## THE TASK
The result should be every line of the listing that contains "column".

## DATASET EXCERPTS
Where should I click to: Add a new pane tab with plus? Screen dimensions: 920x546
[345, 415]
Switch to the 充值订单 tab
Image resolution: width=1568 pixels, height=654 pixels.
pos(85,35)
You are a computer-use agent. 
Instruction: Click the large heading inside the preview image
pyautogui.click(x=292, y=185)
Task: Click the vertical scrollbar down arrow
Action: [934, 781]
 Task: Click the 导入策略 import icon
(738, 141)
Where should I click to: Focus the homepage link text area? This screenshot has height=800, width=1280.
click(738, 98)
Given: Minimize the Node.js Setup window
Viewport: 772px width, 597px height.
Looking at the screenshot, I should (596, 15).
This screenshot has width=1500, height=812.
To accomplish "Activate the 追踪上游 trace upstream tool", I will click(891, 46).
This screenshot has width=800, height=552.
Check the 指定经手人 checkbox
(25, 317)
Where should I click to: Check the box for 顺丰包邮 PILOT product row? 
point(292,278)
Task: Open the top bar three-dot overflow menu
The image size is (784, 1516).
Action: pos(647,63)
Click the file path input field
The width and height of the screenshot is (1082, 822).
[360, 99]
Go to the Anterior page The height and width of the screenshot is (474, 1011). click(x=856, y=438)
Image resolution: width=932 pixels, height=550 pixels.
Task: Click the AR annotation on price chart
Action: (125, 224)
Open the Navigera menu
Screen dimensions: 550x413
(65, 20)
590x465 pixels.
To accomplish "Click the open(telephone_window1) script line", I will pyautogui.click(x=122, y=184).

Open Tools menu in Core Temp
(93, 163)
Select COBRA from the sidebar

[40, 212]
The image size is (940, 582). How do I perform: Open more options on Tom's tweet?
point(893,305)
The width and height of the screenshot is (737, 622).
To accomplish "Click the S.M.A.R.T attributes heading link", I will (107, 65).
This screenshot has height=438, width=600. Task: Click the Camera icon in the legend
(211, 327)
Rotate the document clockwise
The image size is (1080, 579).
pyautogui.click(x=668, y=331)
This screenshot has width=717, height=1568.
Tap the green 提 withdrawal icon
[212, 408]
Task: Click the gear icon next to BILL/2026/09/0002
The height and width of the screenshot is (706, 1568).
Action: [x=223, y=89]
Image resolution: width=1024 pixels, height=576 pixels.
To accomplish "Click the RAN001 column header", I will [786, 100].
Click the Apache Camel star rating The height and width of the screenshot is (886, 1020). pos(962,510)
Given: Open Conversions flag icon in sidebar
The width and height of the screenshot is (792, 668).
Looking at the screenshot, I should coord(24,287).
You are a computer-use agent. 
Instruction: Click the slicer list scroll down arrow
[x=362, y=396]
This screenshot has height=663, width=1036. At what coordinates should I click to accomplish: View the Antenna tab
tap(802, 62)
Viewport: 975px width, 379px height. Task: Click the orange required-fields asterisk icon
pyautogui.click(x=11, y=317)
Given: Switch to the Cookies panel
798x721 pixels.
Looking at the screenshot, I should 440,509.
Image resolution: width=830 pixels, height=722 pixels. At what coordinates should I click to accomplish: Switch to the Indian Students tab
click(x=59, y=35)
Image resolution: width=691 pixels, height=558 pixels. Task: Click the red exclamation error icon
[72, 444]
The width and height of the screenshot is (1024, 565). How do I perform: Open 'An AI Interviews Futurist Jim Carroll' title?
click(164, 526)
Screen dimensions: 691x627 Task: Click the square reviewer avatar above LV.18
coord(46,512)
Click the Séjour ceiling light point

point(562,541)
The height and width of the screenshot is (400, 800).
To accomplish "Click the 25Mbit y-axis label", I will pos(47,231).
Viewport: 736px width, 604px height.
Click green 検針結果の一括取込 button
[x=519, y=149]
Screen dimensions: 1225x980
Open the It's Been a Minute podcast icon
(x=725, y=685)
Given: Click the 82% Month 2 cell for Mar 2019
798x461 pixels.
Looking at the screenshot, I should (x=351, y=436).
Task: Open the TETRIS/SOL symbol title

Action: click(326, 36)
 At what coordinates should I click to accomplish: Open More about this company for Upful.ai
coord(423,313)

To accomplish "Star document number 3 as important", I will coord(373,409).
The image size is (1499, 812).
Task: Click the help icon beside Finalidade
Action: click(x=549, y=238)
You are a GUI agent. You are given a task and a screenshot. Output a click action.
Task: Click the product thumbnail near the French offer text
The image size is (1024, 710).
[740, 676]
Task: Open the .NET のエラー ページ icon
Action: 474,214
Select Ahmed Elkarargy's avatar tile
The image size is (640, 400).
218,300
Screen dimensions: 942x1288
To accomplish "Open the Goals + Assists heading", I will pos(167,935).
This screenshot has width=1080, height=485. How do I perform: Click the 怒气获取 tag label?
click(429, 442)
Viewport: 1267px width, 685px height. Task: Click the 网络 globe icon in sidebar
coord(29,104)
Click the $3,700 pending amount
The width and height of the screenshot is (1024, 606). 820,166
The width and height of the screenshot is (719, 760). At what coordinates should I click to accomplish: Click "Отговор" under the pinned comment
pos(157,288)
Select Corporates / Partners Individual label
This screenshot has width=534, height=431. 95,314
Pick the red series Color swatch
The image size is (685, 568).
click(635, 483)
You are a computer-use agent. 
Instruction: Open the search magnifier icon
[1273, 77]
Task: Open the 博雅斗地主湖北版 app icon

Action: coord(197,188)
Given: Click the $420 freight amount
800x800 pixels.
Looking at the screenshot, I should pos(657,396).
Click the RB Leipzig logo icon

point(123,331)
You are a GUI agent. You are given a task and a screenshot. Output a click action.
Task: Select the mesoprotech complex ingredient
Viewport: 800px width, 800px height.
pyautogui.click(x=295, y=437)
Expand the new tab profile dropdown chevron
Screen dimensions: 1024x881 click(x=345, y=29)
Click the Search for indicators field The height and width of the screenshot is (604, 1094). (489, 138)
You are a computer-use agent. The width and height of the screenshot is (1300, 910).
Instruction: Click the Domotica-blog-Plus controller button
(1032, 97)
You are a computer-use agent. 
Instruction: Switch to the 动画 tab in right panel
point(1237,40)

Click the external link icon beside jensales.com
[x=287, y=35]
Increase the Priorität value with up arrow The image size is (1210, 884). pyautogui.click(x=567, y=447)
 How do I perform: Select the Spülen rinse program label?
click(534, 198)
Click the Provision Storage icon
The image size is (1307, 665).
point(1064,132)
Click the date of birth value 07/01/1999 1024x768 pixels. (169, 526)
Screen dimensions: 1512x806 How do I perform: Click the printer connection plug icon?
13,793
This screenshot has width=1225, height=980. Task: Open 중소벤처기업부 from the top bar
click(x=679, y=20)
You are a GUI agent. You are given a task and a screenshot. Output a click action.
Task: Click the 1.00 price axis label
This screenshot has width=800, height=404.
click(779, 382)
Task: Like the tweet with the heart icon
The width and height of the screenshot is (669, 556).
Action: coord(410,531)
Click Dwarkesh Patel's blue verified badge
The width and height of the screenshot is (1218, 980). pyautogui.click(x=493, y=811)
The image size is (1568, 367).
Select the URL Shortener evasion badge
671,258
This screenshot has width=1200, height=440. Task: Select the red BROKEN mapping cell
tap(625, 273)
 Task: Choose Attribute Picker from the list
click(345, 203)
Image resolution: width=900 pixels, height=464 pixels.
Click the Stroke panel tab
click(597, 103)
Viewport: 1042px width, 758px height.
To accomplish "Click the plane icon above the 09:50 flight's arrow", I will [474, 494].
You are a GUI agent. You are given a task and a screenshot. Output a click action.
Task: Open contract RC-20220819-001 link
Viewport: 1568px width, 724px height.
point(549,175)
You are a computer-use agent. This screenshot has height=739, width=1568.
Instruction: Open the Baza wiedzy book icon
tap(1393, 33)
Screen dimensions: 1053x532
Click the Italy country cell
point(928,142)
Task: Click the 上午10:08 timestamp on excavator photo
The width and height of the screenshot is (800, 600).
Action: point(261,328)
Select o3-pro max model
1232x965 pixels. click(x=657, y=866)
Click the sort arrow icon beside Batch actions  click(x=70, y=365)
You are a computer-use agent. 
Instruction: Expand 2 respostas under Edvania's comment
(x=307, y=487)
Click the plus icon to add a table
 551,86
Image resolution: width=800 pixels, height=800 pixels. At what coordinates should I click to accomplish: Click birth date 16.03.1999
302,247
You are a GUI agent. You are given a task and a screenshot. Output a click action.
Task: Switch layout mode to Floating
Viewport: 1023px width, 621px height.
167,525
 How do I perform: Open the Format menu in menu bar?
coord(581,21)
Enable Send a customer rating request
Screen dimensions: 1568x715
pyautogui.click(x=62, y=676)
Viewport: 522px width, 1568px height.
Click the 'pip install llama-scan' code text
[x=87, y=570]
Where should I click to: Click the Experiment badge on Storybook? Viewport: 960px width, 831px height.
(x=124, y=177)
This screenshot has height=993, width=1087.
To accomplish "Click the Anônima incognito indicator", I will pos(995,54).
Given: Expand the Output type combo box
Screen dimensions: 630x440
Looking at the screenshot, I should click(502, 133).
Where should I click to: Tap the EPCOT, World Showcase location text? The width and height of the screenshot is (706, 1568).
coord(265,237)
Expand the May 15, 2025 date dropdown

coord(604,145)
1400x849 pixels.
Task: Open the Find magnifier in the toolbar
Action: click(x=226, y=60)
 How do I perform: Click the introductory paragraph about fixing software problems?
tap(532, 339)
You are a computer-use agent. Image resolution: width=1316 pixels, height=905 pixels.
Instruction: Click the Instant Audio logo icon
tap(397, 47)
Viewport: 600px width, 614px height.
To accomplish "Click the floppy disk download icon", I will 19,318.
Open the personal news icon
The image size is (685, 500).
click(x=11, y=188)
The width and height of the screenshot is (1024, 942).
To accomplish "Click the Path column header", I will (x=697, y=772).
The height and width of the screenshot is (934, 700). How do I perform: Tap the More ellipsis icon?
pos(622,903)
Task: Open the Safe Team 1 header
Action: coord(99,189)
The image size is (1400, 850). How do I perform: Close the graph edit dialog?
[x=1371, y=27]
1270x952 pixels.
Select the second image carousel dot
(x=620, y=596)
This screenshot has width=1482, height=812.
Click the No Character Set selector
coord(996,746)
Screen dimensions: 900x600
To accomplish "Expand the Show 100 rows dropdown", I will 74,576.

## OUTPUT
To accomplish "Click the RAN001 column header", I will [786, 100].
To accomplish "Click the Path column header", I will (x=697, y=772).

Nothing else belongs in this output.